*** Source records
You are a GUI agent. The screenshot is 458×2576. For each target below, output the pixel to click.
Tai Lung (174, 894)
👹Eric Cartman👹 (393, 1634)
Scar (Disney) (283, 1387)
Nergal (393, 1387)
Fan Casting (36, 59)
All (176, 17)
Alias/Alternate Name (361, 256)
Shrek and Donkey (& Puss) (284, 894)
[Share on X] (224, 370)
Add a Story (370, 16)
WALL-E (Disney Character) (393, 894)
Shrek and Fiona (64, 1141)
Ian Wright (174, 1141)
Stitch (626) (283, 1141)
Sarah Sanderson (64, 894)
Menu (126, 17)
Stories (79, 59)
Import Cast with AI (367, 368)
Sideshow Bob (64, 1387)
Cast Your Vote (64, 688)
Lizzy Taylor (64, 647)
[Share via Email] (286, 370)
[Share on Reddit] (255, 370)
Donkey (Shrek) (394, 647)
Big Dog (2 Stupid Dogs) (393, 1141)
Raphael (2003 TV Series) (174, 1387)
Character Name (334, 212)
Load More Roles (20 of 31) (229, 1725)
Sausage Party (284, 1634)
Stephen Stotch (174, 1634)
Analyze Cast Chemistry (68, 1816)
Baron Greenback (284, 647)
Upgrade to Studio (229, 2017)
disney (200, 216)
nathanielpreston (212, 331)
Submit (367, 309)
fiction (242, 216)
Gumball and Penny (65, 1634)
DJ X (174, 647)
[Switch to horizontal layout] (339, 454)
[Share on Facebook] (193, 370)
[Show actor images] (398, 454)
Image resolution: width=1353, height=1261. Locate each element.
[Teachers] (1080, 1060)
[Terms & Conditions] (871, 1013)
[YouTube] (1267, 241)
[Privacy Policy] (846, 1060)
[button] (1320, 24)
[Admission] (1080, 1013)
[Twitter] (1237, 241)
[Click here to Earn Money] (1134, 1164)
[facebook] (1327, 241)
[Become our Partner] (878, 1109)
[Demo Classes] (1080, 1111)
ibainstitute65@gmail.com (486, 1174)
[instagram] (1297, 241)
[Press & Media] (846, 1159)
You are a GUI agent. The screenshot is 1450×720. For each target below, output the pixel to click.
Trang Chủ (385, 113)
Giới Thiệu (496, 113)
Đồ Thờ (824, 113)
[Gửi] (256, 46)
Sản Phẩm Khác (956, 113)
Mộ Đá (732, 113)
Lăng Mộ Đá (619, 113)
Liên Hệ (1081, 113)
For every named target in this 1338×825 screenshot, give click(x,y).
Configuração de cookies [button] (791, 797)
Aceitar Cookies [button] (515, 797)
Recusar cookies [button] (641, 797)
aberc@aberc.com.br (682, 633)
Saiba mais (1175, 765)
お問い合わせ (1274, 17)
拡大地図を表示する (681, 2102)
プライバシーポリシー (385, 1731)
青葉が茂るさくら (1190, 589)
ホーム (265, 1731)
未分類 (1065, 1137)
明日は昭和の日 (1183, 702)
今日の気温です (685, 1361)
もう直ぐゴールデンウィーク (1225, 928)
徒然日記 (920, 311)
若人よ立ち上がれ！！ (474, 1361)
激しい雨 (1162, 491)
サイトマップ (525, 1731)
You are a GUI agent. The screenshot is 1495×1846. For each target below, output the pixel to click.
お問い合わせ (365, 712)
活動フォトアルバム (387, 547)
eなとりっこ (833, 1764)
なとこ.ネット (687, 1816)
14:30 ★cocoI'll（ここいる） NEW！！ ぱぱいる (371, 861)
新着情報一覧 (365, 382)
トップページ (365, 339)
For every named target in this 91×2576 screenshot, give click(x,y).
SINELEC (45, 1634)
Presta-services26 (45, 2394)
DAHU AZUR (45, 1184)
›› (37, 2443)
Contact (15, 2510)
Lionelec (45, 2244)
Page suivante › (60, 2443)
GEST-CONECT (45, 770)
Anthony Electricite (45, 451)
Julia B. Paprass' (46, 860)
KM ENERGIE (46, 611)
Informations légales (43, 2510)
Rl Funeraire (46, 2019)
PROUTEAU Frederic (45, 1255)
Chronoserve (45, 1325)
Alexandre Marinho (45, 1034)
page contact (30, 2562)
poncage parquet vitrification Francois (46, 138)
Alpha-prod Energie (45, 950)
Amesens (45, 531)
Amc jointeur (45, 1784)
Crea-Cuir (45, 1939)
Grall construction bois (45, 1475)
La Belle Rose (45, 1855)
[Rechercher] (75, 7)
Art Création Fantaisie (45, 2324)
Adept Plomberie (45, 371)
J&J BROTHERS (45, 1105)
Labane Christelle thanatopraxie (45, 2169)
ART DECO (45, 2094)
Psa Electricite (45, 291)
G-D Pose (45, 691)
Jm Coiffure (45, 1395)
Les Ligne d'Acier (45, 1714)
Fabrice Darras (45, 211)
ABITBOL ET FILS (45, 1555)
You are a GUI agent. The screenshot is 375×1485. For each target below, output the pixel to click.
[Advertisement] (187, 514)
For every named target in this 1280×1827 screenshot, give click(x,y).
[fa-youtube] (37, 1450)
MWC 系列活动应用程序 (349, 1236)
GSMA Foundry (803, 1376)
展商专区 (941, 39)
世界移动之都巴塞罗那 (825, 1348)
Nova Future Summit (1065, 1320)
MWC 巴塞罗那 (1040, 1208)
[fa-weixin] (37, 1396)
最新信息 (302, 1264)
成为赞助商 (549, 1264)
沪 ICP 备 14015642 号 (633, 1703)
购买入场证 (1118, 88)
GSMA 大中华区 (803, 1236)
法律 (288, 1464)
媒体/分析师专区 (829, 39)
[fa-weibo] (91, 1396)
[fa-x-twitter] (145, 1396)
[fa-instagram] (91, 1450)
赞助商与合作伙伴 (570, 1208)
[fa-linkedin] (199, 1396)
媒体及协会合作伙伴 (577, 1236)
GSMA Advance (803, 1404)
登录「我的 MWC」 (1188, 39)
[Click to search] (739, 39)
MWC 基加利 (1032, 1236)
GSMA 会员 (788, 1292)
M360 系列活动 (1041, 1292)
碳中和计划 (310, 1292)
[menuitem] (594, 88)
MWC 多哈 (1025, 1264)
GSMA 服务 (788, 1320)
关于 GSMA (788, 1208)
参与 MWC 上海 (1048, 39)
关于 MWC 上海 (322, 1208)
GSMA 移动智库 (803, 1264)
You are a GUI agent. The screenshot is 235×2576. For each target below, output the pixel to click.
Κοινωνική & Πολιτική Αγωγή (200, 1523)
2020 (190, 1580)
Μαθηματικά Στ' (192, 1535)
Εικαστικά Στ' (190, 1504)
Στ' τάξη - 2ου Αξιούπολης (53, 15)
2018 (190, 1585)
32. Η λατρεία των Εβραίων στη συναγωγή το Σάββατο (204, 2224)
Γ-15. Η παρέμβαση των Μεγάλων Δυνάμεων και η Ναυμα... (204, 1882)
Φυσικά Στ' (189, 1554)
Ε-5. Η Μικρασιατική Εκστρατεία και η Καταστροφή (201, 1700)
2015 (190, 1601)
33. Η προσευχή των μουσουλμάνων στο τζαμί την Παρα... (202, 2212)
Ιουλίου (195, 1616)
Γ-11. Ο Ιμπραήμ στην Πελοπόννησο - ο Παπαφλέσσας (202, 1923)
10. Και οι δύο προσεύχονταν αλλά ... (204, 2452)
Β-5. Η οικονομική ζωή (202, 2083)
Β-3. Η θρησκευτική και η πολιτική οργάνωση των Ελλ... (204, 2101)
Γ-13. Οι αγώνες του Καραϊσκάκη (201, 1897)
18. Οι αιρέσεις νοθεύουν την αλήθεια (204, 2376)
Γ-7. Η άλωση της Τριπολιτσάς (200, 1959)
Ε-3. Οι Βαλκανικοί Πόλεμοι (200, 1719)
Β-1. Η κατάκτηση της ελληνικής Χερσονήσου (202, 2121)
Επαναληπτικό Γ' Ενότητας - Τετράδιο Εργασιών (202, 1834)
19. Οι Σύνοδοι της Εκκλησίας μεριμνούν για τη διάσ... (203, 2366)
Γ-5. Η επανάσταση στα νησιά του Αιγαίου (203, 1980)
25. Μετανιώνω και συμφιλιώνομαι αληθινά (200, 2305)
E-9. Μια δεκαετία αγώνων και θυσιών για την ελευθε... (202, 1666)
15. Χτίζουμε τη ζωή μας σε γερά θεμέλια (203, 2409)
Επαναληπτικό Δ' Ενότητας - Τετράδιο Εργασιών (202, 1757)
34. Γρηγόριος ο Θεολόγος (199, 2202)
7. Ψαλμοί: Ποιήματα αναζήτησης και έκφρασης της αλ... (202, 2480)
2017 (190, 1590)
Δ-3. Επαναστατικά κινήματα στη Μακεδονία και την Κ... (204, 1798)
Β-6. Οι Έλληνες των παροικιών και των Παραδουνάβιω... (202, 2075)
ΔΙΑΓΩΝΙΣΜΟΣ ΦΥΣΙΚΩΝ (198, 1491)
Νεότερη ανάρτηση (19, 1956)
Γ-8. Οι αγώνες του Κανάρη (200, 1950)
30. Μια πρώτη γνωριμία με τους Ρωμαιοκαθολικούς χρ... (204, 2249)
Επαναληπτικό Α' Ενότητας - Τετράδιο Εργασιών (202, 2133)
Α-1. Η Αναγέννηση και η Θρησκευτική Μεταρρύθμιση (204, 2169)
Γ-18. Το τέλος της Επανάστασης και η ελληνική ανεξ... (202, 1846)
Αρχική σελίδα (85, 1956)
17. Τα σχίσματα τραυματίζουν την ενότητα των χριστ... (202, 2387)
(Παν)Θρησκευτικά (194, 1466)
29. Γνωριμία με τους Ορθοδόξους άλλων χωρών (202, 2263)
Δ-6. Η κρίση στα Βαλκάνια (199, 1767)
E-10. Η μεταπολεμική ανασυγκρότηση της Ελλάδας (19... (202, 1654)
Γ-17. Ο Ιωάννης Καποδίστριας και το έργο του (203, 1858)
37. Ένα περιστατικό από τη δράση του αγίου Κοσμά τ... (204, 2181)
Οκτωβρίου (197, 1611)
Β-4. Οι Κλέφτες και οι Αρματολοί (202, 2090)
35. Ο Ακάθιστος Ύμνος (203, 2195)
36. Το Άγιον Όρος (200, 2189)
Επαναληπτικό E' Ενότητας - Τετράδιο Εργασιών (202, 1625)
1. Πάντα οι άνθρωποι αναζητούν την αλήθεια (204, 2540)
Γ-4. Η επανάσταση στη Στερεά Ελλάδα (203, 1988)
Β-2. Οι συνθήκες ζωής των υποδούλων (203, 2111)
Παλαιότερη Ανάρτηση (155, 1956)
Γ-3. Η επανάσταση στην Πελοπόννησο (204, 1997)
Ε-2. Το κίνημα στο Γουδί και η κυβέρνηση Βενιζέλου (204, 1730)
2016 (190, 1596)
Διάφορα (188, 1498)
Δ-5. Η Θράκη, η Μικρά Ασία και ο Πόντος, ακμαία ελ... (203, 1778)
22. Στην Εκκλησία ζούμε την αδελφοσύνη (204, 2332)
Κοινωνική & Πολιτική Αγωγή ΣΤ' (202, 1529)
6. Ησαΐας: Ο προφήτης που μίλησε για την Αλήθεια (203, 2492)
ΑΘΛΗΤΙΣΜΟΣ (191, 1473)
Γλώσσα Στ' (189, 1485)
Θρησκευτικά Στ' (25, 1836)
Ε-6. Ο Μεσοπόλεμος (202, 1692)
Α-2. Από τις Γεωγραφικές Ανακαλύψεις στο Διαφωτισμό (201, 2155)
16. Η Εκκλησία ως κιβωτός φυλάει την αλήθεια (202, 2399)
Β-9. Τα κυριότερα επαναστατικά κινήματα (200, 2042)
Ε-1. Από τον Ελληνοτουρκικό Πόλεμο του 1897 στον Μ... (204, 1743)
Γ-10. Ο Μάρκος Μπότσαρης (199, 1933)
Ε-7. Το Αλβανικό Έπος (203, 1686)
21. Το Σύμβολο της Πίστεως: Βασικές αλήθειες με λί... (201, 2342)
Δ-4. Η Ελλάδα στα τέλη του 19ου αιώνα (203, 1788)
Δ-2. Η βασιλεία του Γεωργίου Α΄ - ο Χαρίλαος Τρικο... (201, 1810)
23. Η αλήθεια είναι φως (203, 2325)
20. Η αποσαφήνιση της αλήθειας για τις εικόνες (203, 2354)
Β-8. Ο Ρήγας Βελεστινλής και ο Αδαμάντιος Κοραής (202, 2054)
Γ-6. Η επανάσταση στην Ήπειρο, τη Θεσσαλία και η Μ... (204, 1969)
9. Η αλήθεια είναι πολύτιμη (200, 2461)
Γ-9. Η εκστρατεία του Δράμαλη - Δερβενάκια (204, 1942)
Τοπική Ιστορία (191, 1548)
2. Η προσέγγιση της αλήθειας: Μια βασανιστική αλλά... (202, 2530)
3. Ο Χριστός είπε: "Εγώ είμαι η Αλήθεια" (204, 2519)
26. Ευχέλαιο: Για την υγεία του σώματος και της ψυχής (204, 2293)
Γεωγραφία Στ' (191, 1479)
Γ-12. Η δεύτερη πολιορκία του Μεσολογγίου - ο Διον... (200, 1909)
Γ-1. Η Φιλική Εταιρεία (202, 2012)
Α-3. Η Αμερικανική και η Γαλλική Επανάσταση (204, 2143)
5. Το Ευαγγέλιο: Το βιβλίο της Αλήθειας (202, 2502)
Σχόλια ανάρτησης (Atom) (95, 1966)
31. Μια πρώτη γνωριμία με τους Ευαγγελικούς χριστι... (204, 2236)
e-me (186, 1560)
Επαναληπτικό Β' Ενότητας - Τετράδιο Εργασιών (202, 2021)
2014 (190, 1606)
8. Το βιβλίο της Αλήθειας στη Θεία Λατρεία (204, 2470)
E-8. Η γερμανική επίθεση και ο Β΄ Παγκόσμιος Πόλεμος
******
▸ **Aim of the exercise**
Copy the records word for word, from the start of the records through the line that contains "Cast Your Vote (64, 688)", inclusive.

▸ **Output below**
You are a GUI agent. The screenshot is 458×2576. For each target below, output the pixel to click.
Tai Lung (174, 894)
👹Eric Cartman👹 (393, 1634)
Scar (Disney) (283, 1387)
Nergal (393, 1387)
Fan Casting (36, 59)
All (176, 17)
Alias/Alternate Name (361, 256)
Shrek and Donkey (& Puss) (284, 894)
[Share on X] (224, 370)
Add a Story (370, 16)
WALL-E (Disney Character) (393, 894)
Shrek and Fiona (64, 1141)
Ian Wright (174, 1141)
Stitch (626) (283, 1141)
Sarah Sanderson (64, 894)
Menu (126, 17)
Stories (79, 59)
Import Cast with AI (367, 368)
Sideshow Bob (64, 1387)
Cast Your Vote (64, 688)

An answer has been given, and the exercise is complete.